</img>


There are situations where you want to take the user’s input and match a primary key in a database. But, immediately a problem is introduced: what happens if the user spells the primary key incorrectly? This fuzzy string matching program solves this problem - it takes any string, misspelled or not, and matches to one a specified key list.

Previously I wrote about a method for fast fuzzy string matching using Python. It worked well, but had one problem. It didn’t scale as much as I’d like and it wasn’t very fast (but pretty fast).
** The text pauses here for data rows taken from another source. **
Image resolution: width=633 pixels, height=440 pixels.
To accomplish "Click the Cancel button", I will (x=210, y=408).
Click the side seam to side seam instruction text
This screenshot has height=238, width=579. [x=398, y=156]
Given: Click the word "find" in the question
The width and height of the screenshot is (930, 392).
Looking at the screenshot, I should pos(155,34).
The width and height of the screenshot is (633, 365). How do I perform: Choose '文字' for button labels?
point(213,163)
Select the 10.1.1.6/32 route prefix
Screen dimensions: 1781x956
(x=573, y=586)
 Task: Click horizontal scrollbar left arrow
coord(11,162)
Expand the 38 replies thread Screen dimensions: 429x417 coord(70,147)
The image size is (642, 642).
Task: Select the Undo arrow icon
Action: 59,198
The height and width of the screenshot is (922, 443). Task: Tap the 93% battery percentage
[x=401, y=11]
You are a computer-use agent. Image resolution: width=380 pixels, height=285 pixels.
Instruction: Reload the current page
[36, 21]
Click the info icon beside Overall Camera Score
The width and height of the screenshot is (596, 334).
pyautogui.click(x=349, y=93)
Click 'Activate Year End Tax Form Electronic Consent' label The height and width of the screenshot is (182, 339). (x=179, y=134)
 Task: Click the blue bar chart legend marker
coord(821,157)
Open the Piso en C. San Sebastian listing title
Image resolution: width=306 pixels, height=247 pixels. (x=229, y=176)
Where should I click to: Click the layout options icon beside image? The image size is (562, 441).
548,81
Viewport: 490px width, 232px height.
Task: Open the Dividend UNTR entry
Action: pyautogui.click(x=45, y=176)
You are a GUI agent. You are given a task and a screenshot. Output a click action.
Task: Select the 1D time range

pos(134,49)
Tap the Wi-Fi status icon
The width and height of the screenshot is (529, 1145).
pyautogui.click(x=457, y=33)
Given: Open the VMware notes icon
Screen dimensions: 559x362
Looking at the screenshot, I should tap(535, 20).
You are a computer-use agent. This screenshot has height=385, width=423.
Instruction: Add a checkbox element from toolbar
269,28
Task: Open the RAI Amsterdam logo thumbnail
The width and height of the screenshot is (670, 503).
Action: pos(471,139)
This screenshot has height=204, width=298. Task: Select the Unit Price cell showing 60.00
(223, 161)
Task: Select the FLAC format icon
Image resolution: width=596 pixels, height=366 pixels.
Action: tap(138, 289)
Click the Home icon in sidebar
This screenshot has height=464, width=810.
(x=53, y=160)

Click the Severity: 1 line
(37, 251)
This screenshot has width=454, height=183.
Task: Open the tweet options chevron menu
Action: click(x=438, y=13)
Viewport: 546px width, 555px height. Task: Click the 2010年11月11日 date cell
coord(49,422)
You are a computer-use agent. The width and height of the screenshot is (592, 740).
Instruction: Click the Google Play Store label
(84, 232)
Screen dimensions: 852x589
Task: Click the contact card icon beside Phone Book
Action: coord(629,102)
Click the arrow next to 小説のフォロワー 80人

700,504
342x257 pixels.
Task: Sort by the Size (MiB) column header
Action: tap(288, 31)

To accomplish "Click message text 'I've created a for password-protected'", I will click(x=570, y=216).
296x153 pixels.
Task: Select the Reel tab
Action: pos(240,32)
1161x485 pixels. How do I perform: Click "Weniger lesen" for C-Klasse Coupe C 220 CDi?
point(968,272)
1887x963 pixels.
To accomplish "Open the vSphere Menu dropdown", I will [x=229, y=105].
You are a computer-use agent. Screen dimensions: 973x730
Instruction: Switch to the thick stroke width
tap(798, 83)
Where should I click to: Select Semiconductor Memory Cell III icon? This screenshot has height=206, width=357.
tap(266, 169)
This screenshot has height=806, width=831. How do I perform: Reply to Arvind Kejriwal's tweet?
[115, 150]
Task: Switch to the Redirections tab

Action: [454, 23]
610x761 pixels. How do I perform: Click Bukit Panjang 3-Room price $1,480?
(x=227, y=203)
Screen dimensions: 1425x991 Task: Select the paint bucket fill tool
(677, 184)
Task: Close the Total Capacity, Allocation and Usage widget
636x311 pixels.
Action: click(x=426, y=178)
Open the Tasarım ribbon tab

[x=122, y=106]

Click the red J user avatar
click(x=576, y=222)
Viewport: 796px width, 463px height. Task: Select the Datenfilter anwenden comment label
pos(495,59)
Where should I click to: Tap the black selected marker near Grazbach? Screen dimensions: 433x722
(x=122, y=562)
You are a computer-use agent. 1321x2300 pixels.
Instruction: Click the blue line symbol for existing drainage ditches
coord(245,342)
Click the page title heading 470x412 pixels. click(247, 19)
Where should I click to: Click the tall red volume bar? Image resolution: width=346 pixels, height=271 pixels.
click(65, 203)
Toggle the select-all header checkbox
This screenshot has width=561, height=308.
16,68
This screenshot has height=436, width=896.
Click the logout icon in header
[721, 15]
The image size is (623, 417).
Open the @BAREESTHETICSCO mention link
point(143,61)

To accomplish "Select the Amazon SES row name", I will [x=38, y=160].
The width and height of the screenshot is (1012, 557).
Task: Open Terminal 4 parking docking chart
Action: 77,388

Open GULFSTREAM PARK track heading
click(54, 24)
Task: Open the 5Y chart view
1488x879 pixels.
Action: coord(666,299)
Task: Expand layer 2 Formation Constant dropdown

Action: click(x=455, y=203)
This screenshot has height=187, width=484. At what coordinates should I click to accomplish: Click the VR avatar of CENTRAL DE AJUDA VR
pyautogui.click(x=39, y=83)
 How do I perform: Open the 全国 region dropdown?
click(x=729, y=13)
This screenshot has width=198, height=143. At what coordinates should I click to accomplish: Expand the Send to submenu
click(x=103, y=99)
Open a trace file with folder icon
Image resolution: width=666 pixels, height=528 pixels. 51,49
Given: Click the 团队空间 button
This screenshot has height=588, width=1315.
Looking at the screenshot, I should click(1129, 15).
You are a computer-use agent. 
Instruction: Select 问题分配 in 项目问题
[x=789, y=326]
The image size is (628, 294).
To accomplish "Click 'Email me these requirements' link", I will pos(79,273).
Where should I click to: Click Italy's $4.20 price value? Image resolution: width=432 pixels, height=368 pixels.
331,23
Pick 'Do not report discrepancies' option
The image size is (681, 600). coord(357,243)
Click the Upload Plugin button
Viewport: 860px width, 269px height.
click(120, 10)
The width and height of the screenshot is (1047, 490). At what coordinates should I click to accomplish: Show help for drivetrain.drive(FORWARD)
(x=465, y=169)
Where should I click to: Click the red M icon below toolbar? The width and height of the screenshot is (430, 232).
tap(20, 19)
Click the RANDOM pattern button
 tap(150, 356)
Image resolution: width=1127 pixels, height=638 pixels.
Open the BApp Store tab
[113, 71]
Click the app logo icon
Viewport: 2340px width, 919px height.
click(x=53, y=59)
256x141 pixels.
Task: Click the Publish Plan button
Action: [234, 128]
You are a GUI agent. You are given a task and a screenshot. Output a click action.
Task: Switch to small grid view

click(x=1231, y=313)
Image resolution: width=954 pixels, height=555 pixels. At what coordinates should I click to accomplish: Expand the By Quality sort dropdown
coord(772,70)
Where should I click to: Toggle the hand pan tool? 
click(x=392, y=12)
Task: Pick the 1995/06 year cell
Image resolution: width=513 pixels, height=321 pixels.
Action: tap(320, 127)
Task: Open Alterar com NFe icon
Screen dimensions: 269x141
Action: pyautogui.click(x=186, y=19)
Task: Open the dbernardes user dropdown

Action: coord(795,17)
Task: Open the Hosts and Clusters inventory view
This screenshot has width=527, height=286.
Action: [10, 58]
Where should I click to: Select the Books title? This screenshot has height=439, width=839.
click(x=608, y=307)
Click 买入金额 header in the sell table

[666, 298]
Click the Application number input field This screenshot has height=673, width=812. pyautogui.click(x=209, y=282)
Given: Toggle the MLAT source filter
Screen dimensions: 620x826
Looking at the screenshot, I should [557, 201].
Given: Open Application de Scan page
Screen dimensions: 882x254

I found solutions like agrep and tre-agrep there were GNU and better than my program. But I wanted something even faster - and thats where I built goagrep.

goagrep requires building a precomputed database from the file that has the target strings. Then, when querying, goagrep splits the search string into smaller subsets, and then finds the corresponding known target strings that contain each subset. It then runs Levenshtein’s algorithm on the new list of target strings to find the best match to the search string. This greatly decreases the search space and thus increases the matching speed.

The subset length dictates how many pieces a word should be cut into, for purposes of finding partial matches for mispelled words. For instance example: a subset length of 3 for the word “olive” would index “oli”, “liv”, and “ive”. This way, if one searched for “oliv” you could still return “olive” since subsets “oli” and “liv” can still grab the whole word and check its Levenshtein distance (which should be very close as its only missing the one letter).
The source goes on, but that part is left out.